The first split of the monophyletic B. eunomia clade based on BEAST estimate (Fig 1C) occurred between the Nearctic and Palaearctic haplotypes during the Pleistocene (~1.6 Mya), making the North American clade sister to all Eurasian populations. The first split within the Palaearctic region took place ~0.8 Mya, dividing the haplotypes from Central Scandinavia, Russian Far East and Sakhalin regions from the rest. The remaining Eurasian haplotypes further split into two main branches ~0.6 Mya: One branch with haplotypes from Northern Scandinavia, Poland, Omsk, Altai and Sayan Mts., Novosibirsk and Yakutia; the second with haplotypes distributed mostly in Europe (Spain, Andorra, France, Belgium, Alps, Czech Republic, Bulgaria, Poland, Belarus, Ukraine, Baltic States, S Finland, W Russia) and the Caucasus Mts., Ural Mts., Kamchatka and Chukotka. These haplotypes differentiated around ~0.5 Mya, however, relationships among them have to be considered with caution because of the weak branch support.

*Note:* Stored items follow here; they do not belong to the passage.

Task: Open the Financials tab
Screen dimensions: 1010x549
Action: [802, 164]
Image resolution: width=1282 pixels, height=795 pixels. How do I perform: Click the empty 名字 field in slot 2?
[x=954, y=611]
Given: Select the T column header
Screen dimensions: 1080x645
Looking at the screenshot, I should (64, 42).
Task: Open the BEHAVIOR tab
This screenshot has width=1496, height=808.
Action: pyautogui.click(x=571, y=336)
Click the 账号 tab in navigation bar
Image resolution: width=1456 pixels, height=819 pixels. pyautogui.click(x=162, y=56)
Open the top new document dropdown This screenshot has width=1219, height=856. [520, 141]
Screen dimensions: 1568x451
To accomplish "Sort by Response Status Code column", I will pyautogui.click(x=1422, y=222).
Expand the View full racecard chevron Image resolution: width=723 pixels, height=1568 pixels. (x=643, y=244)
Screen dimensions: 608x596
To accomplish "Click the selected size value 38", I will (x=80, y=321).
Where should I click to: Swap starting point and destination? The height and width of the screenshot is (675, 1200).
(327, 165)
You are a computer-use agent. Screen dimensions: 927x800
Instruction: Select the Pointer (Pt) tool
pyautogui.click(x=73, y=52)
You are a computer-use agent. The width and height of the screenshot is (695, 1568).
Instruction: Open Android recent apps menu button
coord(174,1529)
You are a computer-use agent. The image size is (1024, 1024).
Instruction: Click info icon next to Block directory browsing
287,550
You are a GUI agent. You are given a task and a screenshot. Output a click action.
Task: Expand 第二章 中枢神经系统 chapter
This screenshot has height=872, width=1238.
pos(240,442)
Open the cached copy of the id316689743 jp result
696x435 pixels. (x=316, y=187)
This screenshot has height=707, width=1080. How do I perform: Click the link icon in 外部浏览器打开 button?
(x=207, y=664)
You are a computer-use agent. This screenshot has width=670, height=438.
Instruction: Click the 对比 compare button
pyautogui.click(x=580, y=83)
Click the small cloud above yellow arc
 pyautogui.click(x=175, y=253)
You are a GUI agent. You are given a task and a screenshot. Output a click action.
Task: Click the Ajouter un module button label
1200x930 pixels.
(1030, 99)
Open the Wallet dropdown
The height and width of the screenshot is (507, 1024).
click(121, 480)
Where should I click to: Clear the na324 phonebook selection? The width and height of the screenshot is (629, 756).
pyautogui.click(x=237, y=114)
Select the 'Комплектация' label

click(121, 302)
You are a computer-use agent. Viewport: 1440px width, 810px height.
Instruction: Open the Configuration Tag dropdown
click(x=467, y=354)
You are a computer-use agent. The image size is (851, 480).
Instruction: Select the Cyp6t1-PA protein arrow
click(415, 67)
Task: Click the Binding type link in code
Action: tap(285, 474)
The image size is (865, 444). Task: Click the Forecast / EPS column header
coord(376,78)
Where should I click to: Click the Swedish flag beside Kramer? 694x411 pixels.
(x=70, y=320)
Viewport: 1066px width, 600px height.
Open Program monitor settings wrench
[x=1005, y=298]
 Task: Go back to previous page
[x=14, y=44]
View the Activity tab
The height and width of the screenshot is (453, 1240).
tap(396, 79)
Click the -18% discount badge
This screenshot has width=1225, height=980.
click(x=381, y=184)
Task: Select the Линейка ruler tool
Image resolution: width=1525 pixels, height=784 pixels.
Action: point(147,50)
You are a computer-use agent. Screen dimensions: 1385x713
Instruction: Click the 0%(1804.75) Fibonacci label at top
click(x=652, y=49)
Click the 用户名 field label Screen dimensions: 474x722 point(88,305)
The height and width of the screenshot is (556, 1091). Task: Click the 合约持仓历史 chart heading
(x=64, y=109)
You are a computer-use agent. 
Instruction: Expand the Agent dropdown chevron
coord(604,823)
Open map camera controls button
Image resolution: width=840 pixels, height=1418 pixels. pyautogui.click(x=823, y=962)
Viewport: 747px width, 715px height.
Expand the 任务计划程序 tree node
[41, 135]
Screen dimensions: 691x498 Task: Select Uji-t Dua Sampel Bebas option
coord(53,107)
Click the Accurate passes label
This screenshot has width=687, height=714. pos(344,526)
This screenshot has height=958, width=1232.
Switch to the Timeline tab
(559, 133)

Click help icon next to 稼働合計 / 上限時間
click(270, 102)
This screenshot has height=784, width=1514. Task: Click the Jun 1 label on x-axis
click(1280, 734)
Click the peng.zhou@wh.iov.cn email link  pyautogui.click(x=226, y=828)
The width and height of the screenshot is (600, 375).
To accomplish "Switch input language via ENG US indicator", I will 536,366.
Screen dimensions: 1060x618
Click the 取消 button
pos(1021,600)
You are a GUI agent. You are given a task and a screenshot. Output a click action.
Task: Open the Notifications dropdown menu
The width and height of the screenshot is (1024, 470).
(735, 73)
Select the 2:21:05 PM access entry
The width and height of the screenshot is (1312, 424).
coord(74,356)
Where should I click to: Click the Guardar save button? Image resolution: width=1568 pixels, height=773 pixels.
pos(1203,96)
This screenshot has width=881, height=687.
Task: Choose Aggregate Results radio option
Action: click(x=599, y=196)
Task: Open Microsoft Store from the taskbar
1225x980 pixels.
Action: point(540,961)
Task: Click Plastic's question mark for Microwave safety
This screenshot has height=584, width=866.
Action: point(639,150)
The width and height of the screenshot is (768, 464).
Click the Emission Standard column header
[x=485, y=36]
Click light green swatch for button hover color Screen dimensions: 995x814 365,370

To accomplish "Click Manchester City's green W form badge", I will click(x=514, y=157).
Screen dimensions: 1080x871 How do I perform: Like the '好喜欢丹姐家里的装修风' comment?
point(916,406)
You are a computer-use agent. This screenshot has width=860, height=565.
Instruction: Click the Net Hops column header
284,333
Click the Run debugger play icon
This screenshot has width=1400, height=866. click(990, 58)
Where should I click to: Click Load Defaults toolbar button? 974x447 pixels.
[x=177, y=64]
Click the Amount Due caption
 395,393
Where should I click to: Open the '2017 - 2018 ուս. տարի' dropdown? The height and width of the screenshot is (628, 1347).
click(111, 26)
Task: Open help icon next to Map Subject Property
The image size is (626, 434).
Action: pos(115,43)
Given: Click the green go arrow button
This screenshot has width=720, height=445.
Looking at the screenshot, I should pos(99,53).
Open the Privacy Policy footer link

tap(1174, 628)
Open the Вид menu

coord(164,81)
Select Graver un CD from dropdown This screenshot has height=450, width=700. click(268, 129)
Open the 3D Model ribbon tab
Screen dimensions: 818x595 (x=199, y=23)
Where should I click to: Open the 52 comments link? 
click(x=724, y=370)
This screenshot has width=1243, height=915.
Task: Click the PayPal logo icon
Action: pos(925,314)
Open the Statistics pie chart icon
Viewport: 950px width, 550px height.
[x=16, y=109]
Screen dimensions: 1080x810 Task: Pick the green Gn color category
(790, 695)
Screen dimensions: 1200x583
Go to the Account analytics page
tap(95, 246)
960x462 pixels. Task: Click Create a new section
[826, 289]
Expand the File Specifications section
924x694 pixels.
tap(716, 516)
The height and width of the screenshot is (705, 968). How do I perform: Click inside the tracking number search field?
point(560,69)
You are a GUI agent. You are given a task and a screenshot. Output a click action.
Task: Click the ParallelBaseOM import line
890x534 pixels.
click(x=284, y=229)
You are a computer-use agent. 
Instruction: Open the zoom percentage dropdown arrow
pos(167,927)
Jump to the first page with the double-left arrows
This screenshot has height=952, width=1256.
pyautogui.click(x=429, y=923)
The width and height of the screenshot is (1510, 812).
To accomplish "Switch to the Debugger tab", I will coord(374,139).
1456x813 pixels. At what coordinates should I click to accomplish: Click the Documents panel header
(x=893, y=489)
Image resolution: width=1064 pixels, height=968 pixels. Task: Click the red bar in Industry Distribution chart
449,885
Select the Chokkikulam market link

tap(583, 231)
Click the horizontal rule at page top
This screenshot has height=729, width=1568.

Boloria eunomia arginine kinase

We obtained 577 bp ArgKin sequences (77 individuals from 47 localities, 21 haplotypes; Fig 3A–3C). The haplotypes from the Nearctic region (H1-3) were again separated from populations of Eurasia. This nuclear marker also showed a strong relation of Scandinavian and Siberian haplotypes (H8-21). However, the general phylogeographic structuring across the Palaearctic region was weaker when compared to COI. In SAMOVA, the highest variance increase of ΦCT was for K = 3 (ΦCT = 0.65), separating: (1) NA: North America; (2) SC-SIB: Scandinavia + Poland + Siberia and (3) WP: Western Palaearctic (Spain, France, Belgium, Alps, CZ, Poland, Belarus, S Finland, Bulgaria, Caucasus and Ural Mts.) (Fig 2B and Figure B in S2 Fig). Overall haplotype diversity was again high (Hd = 0.83) with the highest value for the SC-SIB group (Hd = 0.92). Significant negative values of Tajima’s D for NA and Fu’s Fs for SC-SIB were observed (Table 2). The BEAST tree topology (Fig 3A) was consistent with both haplotype network (Fig 3B) and SAMOVA (Fig 2B), dividing haplotypes into three groups.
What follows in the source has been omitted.